Aug 03, 2023 12:17 PM (IST)

Comply with WHO standards, Centre tells pharma companies

Units found wanting to face the music, says Mandaviya

After recent red flags over the quality of Indian medicines, the government on Wednesday instructed pharma
companies to become compliant with the World Health Organisation’s (WHO) good manufacturing practices
(GMP) that guarantee assured quality for domestic use and export purposes.
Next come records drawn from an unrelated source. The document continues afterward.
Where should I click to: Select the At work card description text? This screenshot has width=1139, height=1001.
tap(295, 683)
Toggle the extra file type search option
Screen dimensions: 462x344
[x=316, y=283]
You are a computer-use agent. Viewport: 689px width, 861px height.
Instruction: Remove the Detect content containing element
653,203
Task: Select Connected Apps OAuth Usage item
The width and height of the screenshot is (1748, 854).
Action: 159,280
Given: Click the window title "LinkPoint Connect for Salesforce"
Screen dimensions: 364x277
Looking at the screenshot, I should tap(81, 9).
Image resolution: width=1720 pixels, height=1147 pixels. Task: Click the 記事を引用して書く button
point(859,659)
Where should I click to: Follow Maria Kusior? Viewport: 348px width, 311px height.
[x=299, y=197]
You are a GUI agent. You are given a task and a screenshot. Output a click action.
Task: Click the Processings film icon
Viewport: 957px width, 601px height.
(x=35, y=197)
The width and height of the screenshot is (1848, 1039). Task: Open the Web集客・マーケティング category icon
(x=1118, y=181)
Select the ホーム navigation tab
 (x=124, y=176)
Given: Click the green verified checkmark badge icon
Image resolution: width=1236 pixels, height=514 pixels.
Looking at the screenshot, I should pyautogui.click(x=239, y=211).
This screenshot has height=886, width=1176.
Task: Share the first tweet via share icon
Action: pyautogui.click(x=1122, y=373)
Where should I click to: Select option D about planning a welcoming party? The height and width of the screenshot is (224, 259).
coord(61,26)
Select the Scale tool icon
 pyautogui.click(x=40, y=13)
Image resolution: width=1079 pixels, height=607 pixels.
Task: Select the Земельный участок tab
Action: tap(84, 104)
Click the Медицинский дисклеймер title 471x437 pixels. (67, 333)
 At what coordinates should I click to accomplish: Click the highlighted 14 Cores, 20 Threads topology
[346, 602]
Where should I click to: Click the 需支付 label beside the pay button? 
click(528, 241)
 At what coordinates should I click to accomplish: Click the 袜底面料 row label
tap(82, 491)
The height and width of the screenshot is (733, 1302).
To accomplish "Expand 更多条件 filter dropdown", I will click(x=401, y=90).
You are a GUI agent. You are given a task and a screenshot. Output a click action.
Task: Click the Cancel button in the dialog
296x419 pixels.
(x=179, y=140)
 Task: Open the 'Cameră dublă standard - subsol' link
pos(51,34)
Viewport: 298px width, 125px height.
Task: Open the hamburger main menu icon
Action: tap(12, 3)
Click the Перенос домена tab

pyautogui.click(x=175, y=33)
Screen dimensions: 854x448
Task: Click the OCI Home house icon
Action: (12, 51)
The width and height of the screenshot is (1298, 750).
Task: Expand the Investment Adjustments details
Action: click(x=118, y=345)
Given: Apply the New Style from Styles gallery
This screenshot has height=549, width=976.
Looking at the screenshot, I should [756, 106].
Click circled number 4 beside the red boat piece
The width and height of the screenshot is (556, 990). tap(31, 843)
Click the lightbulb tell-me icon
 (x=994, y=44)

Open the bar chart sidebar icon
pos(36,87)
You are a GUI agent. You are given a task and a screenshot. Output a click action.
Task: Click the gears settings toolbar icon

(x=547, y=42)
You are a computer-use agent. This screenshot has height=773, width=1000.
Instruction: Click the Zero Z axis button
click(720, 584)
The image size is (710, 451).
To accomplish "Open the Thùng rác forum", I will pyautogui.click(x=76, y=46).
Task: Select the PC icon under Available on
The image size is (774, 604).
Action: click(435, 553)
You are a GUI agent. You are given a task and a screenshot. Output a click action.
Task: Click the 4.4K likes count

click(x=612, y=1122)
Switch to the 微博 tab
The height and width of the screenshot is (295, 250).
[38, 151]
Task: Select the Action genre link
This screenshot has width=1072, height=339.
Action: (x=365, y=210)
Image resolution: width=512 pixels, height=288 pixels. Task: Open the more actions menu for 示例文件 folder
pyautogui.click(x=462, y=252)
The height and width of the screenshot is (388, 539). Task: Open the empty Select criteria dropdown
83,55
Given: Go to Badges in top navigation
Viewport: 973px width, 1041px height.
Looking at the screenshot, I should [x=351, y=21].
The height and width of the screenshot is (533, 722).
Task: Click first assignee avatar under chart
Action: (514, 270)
The minister said large manufacturers with an annual turnover of over Rs 250 crore had been given six months
to become WHO GMP compliant and those with a turnover of less than Rs 250 crore had been given 12
months for the transition. “Those who don’t comply can lose licences and face hefty financial penalties,”
Mandaviya said.

Major issues found during inspections

• Absence of testing of raw material (which may have led to recent instances of toxins in Indian cough syrups
linked to deaths in Gambia, Uzbekistan and Cameroon)
• Poor documentation
• Absence of internal product quality review
• Absence of investigation into quality failures; absence of means to avoid cross contamination
• Faulty design of units
• Lack of qualified professionals

Of the 10,500 pharmaceutical manufacturing units in India, only 2,000 (19 per cent) have WHO GMP
certification. The Health Ministry on Tuesday notified the pharma industry of the mandate to implement the GMP
under the revised Schedule M of the Drugs and Cosmetics Act, 1940, which was amended in 2018 to ensure
quality control but was never implemented on ground due to laxity of pharma units, which dithered on compliance.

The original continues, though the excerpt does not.